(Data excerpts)
----

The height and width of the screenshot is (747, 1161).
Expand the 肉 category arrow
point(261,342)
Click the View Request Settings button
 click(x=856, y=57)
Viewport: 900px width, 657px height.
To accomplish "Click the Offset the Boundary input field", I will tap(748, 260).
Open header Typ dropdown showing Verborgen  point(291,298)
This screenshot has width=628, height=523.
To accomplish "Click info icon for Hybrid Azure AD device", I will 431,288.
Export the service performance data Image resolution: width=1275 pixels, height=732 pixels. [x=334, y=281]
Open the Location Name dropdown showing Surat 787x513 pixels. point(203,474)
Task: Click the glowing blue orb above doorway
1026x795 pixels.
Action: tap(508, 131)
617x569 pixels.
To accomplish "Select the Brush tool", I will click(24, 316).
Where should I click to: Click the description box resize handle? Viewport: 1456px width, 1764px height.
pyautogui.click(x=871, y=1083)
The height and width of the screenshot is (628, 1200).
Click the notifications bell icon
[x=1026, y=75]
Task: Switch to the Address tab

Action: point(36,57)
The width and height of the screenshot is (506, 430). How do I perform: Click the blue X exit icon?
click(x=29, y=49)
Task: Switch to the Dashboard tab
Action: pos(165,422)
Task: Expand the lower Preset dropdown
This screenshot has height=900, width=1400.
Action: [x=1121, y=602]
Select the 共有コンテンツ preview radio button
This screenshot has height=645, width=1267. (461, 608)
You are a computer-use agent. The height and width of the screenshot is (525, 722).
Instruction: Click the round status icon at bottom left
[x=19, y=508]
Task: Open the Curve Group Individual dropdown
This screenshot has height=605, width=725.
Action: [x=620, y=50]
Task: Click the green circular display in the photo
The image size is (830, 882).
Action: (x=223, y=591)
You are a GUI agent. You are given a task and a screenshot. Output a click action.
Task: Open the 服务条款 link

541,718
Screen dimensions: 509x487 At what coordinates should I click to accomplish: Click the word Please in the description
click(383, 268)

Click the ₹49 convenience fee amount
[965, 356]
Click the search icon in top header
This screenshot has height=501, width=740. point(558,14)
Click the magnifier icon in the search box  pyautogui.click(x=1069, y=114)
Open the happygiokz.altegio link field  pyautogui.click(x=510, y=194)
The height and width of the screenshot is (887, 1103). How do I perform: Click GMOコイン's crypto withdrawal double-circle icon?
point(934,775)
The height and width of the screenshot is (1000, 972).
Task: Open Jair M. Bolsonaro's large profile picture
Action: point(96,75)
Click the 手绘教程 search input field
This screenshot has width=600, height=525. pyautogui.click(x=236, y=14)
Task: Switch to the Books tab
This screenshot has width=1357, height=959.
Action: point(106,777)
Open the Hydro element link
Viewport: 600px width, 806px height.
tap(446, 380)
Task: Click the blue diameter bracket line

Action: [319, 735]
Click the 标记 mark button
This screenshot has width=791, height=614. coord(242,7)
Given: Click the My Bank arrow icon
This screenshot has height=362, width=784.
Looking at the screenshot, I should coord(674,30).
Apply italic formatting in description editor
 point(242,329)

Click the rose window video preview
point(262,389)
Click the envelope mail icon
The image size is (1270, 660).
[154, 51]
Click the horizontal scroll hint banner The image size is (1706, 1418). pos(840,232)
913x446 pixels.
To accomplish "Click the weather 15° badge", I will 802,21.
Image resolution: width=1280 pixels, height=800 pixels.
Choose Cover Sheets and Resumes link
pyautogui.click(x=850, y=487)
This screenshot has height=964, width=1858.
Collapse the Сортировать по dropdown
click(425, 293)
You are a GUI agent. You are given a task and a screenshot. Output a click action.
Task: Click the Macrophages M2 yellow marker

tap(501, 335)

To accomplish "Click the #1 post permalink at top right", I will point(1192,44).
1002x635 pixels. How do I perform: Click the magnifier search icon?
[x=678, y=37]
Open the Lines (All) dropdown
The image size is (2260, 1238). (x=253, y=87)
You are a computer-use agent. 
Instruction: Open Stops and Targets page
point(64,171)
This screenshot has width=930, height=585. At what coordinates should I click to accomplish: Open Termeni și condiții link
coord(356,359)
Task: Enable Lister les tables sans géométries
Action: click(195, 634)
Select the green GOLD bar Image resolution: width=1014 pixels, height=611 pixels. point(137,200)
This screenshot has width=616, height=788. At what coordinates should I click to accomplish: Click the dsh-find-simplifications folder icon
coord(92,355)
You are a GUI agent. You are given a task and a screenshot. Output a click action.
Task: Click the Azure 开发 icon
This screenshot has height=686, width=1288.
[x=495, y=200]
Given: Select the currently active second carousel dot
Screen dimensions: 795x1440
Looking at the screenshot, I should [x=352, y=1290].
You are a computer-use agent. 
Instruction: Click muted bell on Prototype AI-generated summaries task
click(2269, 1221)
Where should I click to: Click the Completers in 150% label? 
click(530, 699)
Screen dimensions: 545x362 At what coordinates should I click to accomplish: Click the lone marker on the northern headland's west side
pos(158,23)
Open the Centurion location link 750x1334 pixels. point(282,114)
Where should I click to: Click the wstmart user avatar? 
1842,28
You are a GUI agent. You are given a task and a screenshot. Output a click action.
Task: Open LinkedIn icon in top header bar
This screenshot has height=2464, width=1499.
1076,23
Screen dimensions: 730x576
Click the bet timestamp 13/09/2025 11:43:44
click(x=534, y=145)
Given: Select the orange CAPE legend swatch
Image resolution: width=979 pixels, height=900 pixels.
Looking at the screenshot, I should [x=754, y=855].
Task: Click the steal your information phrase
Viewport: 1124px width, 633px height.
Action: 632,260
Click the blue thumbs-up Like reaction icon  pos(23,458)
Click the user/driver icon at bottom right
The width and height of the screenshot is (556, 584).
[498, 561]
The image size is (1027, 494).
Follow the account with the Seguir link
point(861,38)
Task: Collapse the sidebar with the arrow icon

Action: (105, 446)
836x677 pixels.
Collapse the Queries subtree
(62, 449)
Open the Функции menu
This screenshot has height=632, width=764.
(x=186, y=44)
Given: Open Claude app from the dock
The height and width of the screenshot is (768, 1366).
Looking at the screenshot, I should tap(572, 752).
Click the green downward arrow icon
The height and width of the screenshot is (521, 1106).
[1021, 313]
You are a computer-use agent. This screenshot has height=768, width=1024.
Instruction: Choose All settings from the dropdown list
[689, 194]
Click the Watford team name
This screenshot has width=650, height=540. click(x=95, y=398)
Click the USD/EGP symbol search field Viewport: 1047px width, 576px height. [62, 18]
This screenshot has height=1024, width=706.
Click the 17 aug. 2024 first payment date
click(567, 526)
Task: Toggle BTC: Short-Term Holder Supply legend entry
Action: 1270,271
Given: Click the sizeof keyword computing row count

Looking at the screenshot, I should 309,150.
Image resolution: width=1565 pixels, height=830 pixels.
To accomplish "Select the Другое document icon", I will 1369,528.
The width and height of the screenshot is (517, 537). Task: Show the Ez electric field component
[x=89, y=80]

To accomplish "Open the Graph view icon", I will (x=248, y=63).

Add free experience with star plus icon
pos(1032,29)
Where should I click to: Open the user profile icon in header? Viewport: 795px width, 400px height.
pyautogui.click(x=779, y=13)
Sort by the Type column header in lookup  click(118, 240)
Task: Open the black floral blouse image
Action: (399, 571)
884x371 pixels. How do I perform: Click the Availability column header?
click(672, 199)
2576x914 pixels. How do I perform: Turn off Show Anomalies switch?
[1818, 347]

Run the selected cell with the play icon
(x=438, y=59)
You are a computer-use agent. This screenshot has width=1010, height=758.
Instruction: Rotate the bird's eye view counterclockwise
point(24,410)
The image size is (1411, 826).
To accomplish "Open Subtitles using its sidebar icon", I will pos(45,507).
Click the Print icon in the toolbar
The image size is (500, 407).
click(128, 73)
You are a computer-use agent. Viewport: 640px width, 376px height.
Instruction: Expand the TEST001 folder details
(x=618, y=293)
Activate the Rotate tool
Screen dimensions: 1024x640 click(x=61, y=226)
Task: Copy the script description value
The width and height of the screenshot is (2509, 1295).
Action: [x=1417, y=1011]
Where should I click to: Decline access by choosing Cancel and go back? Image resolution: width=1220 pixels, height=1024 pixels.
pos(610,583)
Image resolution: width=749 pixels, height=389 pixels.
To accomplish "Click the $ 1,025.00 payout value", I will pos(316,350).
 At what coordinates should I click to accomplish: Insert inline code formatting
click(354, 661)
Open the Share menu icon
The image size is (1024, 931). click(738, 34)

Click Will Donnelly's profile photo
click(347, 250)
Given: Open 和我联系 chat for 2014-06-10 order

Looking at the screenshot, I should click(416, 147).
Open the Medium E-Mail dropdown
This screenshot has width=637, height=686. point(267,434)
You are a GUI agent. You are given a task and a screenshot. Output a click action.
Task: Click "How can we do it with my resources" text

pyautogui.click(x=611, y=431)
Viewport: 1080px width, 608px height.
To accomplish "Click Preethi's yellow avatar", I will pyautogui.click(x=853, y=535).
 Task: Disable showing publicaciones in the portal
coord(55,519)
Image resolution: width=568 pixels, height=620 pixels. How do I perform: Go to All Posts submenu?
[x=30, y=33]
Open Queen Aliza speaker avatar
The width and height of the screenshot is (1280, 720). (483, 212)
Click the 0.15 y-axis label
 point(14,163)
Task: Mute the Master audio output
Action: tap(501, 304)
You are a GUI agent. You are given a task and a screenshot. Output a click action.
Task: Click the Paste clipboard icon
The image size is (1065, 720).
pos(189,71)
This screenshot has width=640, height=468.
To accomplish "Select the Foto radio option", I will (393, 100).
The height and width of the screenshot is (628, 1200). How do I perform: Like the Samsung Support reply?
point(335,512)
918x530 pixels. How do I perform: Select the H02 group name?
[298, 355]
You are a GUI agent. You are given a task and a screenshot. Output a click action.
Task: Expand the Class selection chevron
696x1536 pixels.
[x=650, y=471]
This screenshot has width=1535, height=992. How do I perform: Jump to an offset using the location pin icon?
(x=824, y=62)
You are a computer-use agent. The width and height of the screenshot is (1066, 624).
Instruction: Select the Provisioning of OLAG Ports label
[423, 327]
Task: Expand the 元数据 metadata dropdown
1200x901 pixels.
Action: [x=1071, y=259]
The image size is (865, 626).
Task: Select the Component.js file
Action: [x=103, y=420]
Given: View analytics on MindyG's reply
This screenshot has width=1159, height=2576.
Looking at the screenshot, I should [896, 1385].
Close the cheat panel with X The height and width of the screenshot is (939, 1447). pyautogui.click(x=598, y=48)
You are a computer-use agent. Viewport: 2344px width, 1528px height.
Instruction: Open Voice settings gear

----

WHAT TO DO -
The response must hold only the lines above from the line with "Follow the account with the Seguir link" through the line with "has width=1010, height=758.", each copied exactly, both ends kept.

TASK RESULT -
Follow the account with the Seguir link
point(861,38)
Task: Collapse the sidebar with the arrow icon

Action: (105, 446)
836x677 pixels.
Collapse the Queries subtree
(62, 449)
Open the Функции menu
This screenshot has height=632, width=764.
(x=186, y=44)
Given: Open Claude app from the dock
The height and width of the screenshot is (768, 1366).
Looking at the screenshot, I should tap(572, 752).
Click the green downward arrow icon
The height and width of the screenshot is (521, 1106).
[1021, 313]
You are a computer-use agent. This screenshot has height=768, width=1024.
Instruction: Choose All settings from the dropdown list
[689, 194]
Click the Watford team name
This screenshot has width=650, height=540. click(x=95, y=398)
Click the USD/EGP symbol search field Viewport: 1047px width, 576px height. [62, 18]
This screenshot has height=1024, width=706.
Click the 17 aug. 2024 first payment date
click(567, 526)
Task: Toggle BTC: Short-Term Holder Supply legend entry
Action: 1270,271
Given: Click the sizeof keyword computing row count

Looking at the screenshot, I should 309,150.
Image resolution: width=1565 pixels, height=830 pixels.
To accomplish "Select the Другое document icon", I will 1369,528.
The width and height of the screenshot is (517, 537). Task: Show the Ez electric field component
[x=89, y=80]

To accomplish "Open the Graph view icon", I will (x=248, y=63).

Add free experience with star plus icon
pos(1032,29)
Where should I click to: Open the user profile icon in header? Viewport: 795px width, 400px height.
pyautogui.click(x=779, y=13)
Sort by the Type column header in lookup  click(118, 240)
Task: Open the black floral blouse image
Action: (399, 571)
884x371 pixels. How do I perform: Click the Availability column header?
click(672, 199)
2576x914 pixels. How do I perform: Turn off Show Anomalies switch?
[1818, 347]

Run the selected cell with the play icon
(x=438, y=59)
You are a computer-use agent. This screenshot has width=1010, height=758.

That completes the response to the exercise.